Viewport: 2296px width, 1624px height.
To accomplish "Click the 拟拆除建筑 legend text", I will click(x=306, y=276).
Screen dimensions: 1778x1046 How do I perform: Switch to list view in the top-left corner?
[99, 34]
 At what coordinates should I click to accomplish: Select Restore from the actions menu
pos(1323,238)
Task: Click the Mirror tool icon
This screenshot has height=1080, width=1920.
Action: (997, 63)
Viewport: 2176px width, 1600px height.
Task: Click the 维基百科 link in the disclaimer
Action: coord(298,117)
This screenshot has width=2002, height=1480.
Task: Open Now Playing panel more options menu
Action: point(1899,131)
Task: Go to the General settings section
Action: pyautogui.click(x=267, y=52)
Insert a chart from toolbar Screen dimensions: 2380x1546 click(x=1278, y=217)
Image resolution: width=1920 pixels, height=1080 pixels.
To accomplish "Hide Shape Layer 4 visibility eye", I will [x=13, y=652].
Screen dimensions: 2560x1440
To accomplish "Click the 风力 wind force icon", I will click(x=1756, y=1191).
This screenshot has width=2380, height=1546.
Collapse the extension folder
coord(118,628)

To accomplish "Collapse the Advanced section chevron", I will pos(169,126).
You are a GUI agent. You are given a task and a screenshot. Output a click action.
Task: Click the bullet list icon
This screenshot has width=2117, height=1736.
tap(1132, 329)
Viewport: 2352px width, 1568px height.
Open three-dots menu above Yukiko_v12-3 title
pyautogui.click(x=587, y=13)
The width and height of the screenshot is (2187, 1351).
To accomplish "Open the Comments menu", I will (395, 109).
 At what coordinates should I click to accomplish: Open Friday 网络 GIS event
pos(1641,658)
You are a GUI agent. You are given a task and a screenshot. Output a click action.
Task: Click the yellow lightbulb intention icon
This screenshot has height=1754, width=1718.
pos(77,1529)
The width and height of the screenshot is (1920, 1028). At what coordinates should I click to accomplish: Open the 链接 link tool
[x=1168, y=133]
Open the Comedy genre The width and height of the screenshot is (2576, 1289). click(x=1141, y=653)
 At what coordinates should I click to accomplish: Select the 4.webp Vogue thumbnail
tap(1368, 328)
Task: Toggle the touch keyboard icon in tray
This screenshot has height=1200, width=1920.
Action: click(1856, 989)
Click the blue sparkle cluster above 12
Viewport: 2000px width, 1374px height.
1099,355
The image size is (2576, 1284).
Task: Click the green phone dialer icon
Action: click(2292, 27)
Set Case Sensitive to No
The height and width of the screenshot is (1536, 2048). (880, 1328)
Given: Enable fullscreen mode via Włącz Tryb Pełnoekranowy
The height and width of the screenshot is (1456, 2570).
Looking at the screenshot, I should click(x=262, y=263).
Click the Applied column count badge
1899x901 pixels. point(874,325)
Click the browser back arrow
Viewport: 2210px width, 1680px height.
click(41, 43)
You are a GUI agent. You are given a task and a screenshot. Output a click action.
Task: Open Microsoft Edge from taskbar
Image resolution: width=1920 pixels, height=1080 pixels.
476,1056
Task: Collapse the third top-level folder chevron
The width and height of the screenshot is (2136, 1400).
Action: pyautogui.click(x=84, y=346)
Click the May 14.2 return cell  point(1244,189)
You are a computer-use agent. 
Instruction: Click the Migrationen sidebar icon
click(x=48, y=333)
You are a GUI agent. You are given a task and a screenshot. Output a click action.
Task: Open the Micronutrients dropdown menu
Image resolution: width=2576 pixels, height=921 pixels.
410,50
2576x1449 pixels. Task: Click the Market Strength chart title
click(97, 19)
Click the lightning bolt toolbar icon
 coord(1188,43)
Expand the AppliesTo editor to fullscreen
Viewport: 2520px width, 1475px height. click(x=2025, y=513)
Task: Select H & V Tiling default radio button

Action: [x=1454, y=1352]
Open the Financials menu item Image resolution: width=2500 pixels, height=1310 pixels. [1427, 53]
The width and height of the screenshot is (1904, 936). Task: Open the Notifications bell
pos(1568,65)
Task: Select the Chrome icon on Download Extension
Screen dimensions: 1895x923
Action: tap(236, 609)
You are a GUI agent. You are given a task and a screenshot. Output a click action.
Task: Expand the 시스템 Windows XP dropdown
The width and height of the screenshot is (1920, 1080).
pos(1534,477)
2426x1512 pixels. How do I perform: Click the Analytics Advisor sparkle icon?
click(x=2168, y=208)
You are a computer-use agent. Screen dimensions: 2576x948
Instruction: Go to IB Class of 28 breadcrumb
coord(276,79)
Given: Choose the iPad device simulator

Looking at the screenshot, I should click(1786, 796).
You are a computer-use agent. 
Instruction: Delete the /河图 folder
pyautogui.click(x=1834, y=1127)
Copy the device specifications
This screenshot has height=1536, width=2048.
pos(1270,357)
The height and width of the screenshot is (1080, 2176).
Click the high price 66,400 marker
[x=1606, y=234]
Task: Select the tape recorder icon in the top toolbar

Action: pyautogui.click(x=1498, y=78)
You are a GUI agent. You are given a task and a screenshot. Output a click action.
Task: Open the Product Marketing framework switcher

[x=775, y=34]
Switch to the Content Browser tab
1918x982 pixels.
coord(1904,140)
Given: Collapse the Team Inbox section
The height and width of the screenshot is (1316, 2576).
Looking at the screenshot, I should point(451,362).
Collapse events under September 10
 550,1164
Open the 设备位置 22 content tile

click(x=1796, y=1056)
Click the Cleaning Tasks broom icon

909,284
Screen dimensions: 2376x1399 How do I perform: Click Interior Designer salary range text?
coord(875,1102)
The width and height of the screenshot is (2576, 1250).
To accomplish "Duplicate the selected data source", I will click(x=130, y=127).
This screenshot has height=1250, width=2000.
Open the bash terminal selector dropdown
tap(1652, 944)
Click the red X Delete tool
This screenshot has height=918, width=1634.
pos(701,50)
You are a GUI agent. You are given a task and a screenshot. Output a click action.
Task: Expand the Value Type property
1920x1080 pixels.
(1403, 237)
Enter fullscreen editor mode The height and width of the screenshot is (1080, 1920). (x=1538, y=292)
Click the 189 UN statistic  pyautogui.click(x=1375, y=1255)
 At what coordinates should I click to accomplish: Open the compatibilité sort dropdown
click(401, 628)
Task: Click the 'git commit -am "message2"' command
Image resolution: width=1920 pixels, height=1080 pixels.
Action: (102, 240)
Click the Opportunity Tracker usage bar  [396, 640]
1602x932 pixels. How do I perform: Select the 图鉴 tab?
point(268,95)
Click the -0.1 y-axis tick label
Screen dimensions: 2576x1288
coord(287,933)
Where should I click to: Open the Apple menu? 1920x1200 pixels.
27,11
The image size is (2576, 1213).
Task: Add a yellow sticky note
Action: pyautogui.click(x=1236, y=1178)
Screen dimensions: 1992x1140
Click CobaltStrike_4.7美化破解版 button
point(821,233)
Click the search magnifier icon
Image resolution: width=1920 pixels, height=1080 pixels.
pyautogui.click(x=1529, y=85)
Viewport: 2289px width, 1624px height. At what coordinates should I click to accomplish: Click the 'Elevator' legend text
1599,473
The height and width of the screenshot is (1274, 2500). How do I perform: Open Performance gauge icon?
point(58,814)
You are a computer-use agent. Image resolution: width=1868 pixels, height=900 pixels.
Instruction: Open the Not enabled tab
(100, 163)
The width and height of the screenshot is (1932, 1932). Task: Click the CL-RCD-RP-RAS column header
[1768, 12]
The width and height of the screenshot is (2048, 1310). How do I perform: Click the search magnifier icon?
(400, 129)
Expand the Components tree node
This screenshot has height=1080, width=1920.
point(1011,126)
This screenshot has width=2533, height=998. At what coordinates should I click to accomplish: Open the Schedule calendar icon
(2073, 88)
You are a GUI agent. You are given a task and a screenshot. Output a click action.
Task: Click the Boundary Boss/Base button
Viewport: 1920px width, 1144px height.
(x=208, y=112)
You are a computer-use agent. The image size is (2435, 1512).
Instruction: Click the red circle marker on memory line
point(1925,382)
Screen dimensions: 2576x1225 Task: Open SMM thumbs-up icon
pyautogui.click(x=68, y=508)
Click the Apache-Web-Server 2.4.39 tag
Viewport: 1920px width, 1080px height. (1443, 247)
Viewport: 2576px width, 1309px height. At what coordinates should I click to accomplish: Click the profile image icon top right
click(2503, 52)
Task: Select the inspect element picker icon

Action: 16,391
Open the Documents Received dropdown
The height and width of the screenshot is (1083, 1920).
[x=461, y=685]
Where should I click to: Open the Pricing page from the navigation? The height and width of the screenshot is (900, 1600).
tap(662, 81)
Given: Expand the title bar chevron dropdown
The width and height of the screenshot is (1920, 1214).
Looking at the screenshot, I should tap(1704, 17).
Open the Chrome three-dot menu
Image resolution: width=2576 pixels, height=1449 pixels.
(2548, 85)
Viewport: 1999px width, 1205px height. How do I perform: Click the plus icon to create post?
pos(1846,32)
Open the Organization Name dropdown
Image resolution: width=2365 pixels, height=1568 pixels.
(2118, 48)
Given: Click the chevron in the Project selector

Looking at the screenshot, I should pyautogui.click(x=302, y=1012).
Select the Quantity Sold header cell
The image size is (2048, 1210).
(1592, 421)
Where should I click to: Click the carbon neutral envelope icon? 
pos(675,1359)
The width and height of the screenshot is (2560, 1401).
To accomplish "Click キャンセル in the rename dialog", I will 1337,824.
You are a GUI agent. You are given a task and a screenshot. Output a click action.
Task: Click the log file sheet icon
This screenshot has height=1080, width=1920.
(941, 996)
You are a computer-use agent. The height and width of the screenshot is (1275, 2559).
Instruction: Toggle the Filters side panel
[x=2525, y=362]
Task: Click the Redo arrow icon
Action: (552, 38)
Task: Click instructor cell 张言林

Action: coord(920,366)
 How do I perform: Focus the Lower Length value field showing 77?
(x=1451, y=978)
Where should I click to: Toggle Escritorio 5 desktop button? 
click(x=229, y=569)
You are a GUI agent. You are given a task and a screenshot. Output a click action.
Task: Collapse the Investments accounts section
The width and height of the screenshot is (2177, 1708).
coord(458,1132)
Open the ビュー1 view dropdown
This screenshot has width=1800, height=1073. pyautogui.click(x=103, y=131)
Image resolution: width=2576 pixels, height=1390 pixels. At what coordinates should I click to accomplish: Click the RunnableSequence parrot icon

++++++++++++++++++++

== YOUR OBJECTIVE ==
Set down, exactly as they stand above, the lines starting with the line with "Where should I click to: Click" and going on through the line with "You are a computer-use agent. The height", and no others.

== OUTPUT FOR THIS TASK ==
Where should I click to: Click the carbon neutral envelope icon? 
pos(675,1359)
The width and height of the screenshot is (2560, 1401).
To accomplish "Click キャンセル in the rename dialog", I will 1337,824.
You are a GUI agent. You are given a task and a screenshot. Output a click action.
Task: Click the log file sheet icon
This screenshot has height=1080, width=1920.
(941, 996)
You are a computer-use agent. The height and width of the screenshot is (1275, 2559).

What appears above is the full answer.